Opened 8 years ago

Closed 7 years ago

#1938 closed defect (fixed)

why ZONEMGR_UNKNOWN_ZONE_NOTIFIED ?

Reported by: jreed Owned by: jinmei
Priority: high Milestone: Sprint-20130402
Component: secondary manager Version:
Keywords: Cc:
CVSS Scoring: Parent Tickets:
Sensitive: no Defect Severity: Medium
Sub-Project: DNS Feature Depending on Ticket:
Estimated Difficulty: 5 Add Hours to Ticket: 0
Total Hours: 13.5 Internal?: no

Description

Who sent these notifies?

2012-05-02 00:16:05.830 ERROR [b10-zonemgr.zonemgr] ZONEMGR_UNKNOWN_ZONE_NOTIFIED notified zone 139.168.192.IN-ADDR.ARPA. (class IN) is not known to the zone manager
2012-05-02 00:16:05.830 ERROR [b10-auth.auth] AUTH_ZONEMGR_ERROR received error response from zone manager: "[b10-zonemgr] Notified zone (139.168.192.IN-ADDR.ARPA., IN) doesn't belong to zonemgr"
2012-05-02 00:16:09.841 ERROR [b10-zonemgr.zonemgr] ZONEMGR_UNKNOWN_ZONE_NOTIFIED notified zone 139.168.192.IN-ADDR.ARPA. (class IN) is not known to the zone manager
2012-05-02 00:16:09.842 ERROR [b10-auth.auth] AUTH_ZONEMGR_ERROR received error response from zone manager: "[b10-zonemgr] Notified zone (139.168.192.IN-ADDR.ARPA., IN) doesn't belong to zonemgr"
2012-05-02 00:16:17.827 ERROR [b10-zonemgr.zonemgr] ZONEMGR_UNKNOWN_ZONE_NOTIFIED notified zone 139.168.192.IN-ADDR.ARPA. (class IN) is not known to the zone manager
2012-05-02 00:16:17.827 ERROR [b10-auth.auth] AUTH_ZONEMGR_ERROR received error response from zone manager: "[b10-zonemgr] Notified zone (139.168.192.IN-ADDR.ARPA., IN) doesn't belong to zonemgr"

I don't have detailed logging enabled (18K qps is too much).

If these are errors then maybe should provide some details on who is sending it.

Also ZONEMGR_UNKNOWN_ZONE_NOTIFIED doc says "Please submit a bug report." So here it is.

The AUTH_ZONEMGR_ERROR documentation says it is a "debug message" but above you see ERROR.

Subtickets

Change History (26)

comment:1 Changed 8 years ago by shane

  • Milestone changed from New Tasks to Next-Sprint-Proposed

comment:2 Changed 7 years ago by shane

I got this as well. This should be INFO at most, maybe DEBUG.

comment:3 Changed 7 years ago by jreed

  • Milestone set to Next-Sprint-Proposed

These problems continues. I am changing this to next-sprint-proposed (I am trying to troubleshoot fatal problems on the system which may be related since this says "Please submit a bug report.")

▸ **What to do**
In the ticket, why does the reporter not have detailed logging enabled?

▸ **Supplied records**
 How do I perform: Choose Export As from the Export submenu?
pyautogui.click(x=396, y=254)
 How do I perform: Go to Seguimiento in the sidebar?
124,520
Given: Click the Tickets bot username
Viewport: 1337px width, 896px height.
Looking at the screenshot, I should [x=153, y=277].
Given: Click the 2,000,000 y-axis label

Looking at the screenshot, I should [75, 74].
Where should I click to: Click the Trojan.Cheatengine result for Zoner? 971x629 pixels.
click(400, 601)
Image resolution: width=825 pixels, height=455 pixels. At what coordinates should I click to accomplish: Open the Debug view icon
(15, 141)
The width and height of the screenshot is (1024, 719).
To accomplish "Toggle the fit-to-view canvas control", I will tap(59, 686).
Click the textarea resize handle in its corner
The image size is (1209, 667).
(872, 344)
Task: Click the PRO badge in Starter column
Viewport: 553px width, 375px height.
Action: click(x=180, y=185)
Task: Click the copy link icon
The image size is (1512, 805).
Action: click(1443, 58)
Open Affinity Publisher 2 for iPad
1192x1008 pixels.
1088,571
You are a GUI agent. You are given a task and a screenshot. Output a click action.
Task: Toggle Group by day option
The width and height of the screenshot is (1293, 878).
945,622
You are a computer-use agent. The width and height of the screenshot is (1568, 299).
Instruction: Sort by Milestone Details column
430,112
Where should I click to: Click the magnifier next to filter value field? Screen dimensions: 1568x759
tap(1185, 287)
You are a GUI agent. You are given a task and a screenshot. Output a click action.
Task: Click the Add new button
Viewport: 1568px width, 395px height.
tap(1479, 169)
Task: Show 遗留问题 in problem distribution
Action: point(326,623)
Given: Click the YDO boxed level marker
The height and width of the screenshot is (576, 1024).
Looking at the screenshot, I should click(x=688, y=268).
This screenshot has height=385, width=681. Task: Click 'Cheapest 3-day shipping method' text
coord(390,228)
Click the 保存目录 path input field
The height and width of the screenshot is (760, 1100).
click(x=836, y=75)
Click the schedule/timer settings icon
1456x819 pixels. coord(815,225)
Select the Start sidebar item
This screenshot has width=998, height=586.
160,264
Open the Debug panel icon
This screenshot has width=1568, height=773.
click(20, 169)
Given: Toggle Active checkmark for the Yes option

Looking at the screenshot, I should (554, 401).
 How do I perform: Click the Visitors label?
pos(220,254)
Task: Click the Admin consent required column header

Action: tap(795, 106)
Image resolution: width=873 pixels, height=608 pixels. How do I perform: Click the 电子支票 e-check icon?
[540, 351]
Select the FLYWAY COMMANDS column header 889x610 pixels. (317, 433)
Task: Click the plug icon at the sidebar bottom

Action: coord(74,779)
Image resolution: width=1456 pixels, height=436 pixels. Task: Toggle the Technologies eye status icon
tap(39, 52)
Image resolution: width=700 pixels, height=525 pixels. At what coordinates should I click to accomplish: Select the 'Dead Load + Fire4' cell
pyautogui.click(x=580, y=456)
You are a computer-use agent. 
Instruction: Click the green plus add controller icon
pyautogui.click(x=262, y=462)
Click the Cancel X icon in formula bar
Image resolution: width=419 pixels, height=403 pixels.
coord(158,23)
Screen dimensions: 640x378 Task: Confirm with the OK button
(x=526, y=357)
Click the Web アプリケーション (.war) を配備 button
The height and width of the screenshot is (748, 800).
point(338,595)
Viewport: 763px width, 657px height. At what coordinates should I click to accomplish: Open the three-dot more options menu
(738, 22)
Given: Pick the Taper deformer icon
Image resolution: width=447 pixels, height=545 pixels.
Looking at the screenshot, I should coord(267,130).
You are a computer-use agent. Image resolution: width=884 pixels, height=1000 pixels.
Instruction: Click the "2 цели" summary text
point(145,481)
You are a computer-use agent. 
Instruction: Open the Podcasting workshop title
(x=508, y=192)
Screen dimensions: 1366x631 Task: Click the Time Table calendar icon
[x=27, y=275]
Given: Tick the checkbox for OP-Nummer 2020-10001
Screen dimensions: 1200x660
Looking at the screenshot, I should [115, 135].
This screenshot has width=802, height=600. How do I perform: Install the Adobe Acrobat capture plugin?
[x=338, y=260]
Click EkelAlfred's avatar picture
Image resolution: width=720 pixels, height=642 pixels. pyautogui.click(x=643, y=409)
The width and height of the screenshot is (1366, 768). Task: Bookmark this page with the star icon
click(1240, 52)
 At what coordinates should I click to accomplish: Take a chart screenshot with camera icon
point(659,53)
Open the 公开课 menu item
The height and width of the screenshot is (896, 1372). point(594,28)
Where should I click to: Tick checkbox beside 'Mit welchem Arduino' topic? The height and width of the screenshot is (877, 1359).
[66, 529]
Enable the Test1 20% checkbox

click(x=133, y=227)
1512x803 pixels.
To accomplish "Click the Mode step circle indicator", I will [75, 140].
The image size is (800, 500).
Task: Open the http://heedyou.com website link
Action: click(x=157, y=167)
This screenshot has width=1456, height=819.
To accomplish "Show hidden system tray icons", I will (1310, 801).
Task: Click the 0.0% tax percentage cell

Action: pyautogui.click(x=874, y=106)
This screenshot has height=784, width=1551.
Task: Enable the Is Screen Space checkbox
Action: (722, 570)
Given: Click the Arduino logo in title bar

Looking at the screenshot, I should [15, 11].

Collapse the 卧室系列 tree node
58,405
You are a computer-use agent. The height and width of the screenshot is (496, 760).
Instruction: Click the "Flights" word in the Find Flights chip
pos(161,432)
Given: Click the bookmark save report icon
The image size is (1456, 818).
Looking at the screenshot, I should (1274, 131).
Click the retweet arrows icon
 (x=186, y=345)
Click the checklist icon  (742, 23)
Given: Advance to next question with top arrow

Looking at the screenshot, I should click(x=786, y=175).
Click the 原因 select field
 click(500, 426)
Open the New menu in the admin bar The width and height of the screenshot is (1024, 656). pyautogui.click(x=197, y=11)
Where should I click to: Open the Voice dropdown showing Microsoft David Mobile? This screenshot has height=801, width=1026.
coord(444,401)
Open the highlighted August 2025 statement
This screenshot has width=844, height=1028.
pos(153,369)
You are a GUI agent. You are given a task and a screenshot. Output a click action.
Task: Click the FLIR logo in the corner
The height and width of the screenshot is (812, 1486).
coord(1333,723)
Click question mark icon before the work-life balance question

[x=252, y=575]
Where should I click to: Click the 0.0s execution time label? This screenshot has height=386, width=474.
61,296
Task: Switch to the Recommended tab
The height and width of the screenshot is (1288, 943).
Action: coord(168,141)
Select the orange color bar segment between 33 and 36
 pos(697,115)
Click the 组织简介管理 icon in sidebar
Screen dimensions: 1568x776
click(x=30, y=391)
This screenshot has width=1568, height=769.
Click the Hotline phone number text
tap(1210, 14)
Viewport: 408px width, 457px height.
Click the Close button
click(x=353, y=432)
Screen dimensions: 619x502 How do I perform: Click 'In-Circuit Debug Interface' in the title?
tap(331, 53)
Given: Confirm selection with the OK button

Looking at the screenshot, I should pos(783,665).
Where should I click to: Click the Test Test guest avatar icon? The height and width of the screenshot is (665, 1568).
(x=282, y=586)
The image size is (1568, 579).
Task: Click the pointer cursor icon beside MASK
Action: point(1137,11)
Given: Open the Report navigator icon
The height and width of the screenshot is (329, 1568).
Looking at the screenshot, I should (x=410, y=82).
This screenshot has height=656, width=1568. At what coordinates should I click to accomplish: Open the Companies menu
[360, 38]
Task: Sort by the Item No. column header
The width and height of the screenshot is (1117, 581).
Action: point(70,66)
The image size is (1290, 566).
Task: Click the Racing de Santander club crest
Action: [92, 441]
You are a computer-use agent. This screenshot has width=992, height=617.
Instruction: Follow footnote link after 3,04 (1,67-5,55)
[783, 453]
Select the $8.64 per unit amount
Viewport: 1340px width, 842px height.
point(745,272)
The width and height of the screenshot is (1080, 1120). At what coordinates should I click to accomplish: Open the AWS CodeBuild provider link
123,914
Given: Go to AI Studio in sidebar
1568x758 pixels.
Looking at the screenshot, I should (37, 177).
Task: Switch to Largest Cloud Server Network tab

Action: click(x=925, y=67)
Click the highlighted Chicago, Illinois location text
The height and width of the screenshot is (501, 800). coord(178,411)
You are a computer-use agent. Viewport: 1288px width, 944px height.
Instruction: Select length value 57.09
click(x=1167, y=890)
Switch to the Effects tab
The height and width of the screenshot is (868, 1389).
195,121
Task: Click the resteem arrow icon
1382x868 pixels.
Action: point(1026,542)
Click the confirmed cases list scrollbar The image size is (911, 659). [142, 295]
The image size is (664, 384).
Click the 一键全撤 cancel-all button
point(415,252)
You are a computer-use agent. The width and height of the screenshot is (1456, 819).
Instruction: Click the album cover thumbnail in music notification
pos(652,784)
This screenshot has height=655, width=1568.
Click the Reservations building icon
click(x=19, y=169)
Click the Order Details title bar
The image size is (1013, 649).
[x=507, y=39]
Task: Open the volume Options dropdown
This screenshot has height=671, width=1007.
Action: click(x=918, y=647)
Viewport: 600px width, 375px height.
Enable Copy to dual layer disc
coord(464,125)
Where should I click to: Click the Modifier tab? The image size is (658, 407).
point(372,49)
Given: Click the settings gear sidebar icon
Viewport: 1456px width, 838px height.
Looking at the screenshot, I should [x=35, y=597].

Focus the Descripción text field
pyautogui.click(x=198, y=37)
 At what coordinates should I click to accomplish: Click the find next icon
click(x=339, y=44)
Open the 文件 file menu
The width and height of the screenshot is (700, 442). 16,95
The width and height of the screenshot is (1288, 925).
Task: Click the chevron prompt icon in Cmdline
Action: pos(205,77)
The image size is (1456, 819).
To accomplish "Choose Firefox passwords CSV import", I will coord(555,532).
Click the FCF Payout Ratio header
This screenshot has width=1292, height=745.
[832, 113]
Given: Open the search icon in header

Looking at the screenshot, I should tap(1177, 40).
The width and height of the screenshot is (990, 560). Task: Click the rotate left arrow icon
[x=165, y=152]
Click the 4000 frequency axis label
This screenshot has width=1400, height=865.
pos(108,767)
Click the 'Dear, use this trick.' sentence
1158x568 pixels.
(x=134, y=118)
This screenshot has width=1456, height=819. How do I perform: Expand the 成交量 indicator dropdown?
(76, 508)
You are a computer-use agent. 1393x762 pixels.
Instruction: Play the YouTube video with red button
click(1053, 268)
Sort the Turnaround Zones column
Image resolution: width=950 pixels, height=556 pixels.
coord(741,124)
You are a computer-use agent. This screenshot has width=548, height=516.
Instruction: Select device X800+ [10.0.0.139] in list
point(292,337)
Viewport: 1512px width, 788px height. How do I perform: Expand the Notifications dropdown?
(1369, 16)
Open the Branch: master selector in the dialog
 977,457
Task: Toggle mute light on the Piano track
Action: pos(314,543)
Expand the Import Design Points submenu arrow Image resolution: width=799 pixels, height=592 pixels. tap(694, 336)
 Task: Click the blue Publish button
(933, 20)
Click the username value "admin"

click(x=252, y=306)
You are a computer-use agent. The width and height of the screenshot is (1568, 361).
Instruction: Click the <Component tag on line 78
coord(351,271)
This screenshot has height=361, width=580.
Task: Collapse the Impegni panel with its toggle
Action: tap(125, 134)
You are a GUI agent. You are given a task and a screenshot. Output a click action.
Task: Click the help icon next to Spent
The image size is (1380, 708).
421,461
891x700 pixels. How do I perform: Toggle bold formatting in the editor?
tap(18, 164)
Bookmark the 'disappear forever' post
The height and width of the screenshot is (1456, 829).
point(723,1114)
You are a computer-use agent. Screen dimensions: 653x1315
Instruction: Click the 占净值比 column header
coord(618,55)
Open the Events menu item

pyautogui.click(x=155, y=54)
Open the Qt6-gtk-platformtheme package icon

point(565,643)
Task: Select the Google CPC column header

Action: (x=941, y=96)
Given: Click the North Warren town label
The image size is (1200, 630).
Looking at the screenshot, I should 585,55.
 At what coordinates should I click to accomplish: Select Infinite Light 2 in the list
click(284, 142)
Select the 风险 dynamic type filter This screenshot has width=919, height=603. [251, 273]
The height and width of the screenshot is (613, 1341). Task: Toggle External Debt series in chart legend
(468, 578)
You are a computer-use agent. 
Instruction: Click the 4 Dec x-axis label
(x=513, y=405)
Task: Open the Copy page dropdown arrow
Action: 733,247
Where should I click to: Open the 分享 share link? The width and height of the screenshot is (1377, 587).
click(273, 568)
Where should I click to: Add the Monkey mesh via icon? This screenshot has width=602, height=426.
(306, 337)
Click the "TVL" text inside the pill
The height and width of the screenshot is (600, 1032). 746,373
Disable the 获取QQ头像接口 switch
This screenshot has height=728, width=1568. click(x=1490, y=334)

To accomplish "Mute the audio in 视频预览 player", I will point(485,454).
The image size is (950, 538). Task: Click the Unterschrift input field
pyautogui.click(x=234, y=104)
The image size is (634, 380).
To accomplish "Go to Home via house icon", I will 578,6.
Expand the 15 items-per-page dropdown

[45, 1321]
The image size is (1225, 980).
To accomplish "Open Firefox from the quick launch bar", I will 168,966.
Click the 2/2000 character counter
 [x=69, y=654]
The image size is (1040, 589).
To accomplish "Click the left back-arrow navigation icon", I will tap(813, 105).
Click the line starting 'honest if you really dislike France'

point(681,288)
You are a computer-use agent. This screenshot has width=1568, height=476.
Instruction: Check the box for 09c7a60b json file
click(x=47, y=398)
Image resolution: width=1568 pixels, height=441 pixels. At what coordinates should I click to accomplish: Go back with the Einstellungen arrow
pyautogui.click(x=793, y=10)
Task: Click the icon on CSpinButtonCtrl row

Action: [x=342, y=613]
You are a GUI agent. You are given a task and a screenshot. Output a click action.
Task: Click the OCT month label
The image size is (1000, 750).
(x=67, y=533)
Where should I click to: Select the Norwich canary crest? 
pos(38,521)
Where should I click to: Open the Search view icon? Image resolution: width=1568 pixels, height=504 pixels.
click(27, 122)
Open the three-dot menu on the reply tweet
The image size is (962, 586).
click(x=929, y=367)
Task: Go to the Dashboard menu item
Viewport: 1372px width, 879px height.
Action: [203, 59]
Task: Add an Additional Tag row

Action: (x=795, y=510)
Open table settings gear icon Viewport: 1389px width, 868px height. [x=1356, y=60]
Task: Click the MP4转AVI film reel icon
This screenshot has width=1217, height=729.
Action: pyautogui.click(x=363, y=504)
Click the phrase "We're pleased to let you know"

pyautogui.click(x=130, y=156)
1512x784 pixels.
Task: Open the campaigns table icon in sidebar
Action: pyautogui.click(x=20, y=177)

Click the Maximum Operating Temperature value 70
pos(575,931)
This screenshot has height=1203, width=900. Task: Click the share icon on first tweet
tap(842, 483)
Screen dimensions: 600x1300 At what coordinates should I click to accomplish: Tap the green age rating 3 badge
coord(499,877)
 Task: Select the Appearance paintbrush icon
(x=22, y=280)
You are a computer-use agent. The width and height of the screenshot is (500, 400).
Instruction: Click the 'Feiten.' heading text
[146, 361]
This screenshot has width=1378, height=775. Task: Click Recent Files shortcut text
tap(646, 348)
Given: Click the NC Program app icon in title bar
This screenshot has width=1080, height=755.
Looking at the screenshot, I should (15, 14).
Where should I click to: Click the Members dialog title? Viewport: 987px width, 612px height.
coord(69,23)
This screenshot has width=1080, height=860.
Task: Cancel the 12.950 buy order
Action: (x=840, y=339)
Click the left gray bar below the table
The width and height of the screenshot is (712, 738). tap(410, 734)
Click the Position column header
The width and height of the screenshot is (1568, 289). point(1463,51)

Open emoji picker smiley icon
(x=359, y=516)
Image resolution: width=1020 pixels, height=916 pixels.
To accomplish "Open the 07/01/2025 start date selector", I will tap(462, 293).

▸ **Task result**
18K qps is too much.